Incendiarias

De Cutusú

Para Agus

La casa de San Lorenzo estaba cercada con alambre y una especie de ligustrina que hacía imposible mirar hacia las calles de piedra. Un portón eléctrico de rejas pintadas de marrón para la entrada familiar, y, por el acceso de la calle Leopoldo Lugones, un portón de rejas marrón siempre cerrado con llave porque esa puerta era para las visitas, además la Liliana con su delantal verde tardaba tanto en ir a abrir. Después, había un caminito de cemento que rodeaba todo el terreno porque mi abuelo Leonardo nos regalaba a los nietos muchos aparatos eléctricos para andar y en el pasto era difícil. Al principio fueron autos y motos a baterías, después monopatines y todo terminó en un cuatro ciclo a motor que me dejó tres días sin saber cómo me llamaba después de un golpe. Seguido al caminito de cemento, estaban uno a uno plantados los pinos. Como crecían rápido, al Nono le pareció una buena manera de llenar este terreno vacío. Y cada cuatro pinos, Ariel, una especie de jardinero que además jugaba al fútbol con los primos, hacía una montaña enorme de piñas y las hojas que caían. Como en la casa no había chimeneas y los asados se hacían con carbón comprado, esas montañas de piñas y hojas vivían eternamente al pie de algunos pinos.

Un domingo, después de comer asado hecho por mi tío Carlos y de postre helado de frutilla a la crema, nos fuimos a buscar moras con mi prima Agus. Al rato nos aburrimos y, con las manos manchadas de púrpura, entramos a la cocina a robar fósforos porque teníamos un plan. Salimos sin que nadie se diera cuenta de nosotras, los grandes tomaban café y comían los chocolates que mi abuela Susy sacaba solamente los domingos. Agus era siempre más valiente que yo, pero de algún modo cuando estaba con ella yo me hacía un poco más rebelde y menos niña que escribía cuentos en su diario de hojas perfumadas. Con el corazón latiendo a mil, llegamos a la primera montaña de hojas de pinos. Agus tiró un fósforo. Fuego. La diversión empezó porque en menos de un minuto todo ardía en llamas. Risas y esperar a que se apague el fuego para ir a buscar otra montaña marrón. Así estuvimos un buen rato por todo el camino de los pinos, sintiendo el calor de fuego, el humo y la adrenalina de saber que nos podíamos quemar. El último montoncito estaba muy cerca del portón eléctrico. Tiramos el fósforo y vimos entrar el auto de mi tío Martín. Entonces nos asustamos y salimos corriendo.

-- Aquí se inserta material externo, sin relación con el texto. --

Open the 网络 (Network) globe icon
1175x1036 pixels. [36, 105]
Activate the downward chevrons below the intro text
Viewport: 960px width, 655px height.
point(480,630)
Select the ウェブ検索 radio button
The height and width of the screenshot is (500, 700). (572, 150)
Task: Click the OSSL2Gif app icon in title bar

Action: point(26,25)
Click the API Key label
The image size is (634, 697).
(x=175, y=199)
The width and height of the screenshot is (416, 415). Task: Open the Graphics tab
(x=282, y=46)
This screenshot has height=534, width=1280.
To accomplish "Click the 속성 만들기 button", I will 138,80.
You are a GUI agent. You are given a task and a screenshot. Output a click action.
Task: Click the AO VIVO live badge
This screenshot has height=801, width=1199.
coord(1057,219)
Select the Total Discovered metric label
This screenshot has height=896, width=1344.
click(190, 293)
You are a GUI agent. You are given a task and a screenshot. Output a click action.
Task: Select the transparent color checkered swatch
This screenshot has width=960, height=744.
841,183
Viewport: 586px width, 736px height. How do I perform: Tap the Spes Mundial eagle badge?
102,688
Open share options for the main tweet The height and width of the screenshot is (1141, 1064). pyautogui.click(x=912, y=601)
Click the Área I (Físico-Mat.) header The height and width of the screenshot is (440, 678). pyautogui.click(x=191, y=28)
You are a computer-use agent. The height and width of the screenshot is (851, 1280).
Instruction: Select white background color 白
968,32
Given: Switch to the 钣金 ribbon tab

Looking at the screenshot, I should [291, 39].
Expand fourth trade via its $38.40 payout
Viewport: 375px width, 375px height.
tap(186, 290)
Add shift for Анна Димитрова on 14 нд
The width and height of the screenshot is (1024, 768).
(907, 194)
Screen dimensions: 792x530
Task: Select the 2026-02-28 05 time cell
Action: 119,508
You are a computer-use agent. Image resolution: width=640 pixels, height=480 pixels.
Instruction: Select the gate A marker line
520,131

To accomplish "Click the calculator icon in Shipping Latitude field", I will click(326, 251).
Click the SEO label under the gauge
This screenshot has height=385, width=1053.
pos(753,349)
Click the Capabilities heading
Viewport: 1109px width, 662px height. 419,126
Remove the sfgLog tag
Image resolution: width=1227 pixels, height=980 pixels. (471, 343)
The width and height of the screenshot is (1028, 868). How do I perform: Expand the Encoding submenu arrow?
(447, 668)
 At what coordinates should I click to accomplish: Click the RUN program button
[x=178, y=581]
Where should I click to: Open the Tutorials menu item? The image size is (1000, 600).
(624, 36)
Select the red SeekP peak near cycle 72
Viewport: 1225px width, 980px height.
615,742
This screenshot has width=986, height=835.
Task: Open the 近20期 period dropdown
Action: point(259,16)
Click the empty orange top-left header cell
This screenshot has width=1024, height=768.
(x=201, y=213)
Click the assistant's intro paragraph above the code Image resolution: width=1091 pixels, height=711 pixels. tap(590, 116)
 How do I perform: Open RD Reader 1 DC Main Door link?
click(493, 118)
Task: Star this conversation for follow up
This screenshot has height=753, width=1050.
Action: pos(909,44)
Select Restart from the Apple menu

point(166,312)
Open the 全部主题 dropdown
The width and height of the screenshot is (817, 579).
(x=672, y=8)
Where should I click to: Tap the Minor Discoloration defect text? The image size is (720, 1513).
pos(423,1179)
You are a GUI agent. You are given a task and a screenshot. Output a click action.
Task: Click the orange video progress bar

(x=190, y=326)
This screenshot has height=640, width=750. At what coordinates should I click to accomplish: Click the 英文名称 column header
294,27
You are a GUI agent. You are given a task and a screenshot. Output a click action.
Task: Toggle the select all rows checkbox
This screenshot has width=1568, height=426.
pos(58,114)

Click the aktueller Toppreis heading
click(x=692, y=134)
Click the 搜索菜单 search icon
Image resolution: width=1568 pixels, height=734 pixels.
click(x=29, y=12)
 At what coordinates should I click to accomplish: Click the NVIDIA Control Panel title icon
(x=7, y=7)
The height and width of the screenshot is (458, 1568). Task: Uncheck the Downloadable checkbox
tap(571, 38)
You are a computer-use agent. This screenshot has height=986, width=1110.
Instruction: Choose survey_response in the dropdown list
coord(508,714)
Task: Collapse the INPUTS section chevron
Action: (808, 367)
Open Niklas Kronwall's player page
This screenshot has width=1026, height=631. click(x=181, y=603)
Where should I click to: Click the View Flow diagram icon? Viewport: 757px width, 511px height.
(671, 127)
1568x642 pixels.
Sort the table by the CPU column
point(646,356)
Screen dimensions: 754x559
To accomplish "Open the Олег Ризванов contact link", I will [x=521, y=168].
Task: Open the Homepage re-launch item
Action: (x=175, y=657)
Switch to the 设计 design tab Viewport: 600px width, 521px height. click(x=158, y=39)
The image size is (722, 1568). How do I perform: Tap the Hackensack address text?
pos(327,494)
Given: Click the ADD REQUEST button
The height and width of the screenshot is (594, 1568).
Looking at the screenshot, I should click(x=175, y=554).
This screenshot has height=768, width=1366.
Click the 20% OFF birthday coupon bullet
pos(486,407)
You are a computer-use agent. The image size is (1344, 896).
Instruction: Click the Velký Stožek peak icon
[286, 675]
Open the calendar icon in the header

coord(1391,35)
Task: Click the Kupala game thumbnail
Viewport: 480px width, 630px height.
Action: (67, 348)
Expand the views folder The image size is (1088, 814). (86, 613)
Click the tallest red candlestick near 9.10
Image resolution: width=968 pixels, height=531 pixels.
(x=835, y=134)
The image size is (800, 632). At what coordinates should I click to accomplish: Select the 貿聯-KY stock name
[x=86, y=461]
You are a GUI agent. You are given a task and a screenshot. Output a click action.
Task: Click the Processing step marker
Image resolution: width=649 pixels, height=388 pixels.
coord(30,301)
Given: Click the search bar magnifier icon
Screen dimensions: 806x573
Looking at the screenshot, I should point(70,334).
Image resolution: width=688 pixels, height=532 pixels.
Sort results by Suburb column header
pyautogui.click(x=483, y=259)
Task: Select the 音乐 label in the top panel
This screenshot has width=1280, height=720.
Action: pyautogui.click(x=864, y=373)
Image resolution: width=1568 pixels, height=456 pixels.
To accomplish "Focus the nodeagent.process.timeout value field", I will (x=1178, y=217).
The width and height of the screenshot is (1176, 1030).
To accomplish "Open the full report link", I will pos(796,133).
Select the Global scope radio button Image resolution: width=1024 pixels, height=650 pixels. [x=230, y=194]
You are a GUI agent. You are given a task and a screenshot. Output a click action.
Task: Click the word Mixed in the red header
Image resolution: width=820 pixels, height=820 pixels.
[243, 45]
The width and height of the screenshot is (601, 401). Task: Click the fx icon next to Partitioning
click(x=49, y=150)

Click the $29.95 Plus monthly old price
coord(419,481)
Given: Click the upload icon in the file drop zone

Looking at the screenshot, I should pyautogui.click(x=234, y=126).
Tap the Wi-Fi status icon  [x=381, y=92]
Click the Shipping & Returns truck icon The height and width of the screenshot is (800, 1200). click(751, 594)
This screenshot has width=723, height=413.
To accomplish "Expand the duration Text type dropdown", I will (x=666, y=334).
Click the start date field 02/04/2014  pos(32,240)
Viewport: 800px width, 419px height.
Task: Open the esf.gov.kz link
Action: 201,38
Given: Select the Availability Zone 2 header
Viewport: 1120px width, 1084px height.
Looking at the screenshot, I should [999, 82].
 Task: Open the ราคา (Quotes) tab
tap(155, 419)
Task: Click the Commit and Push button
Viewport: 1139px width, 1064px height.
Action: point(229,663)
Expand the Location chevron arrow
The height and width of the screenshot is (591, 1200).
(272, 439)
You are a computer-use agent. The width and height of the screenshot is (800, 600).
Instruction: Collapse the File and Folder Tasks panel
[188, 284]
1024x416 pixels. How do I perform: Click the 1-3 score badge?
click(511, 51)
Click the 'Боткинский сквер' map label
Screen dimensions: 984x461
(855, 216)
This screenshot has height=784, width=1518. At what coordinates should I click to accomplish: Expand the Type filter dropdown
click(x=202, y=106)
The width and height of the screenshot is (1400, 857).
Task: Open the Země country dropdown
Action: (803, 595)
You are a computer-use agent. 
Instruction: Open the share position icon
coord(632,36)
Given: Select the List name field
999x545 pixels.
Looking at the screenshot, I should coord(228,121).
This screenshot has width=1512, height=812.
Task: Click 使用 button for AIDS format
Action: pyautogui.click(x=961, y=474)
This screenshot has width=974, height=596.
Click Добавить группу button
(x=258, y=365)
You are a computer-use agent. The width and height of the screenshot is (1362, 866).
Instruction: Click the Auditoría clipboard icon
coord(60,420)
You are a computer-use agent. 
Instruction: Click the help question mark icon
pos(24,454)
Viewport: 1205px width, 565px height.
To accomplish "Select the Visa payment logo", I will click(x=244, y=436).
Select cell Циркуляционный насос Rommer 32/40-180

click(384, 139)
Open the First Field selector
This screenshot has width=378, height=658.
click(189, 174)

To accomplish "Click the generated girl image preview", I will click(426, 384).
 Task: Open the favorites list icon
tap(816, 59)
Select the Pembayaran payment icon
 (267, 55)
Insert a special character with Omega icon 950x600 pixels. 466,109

Correr, escondernos del mundo, desaparecer hasta que algún otro primo hago algo peor que intentar quemar todos los pinos del jardín. Nos escondimos adentro del placard del cuarto de Agus y estuvimos en silencio tratando de escuchar si los grandes estaban demasiado enojados con nosotras. Pensamos que podíamos vivir ahí adentro, robando comida de la despensa. Al cabo de un par de días la familia se iba a preocupar por nosotras y, al encontrarnos, nos darían todos los chocolates y caramelos que mi abuela Susana guardaba con llave. No habría retos ni caras enojadas, por eso mientras más tiempo pasaba era mejor. Los minutos parecían horas, pero como nuestro escondite no había sido tan ingenioso nos encontraron sin mucho esfuerzo. Mirar al piso, no hacer comentarios, pasar desapercibidas. Desaparecer.

Nos llevaron a la mesa llena de papeles de chocolates y tazas de café vacías. Un murmullo general y cuando llegamos, silencio sepulcral. Caras de enojo. Miradas. En el medio nosotras dos tratando de saber quién estaba de nuestro lado y quién nos daría un discurso de moral y buenas costumbres. Mi tío Martín pitando un cigarrillo Marlboro nos dijo: “Incendiarias, podrían haber incendiado todos los pinos del jardín”.

No hubo ninguno de los castigos que no habíamos imaginado, pero la palabra “incendiarias” se repetía en nuestras cabezas y entonces tuvimos que hacer un esfuerzo gigante para no reírnos. No nos miramos hasta salir del comedor porque sabíamos la carcajada que eso produciría, pero al llegar a cerrar con llave la puerta del cuarto hubo risas fuertes. Después imitamos mil veces la escena que nos valió ese apodo y entonces nos dolía el estómago de tanto reírnos.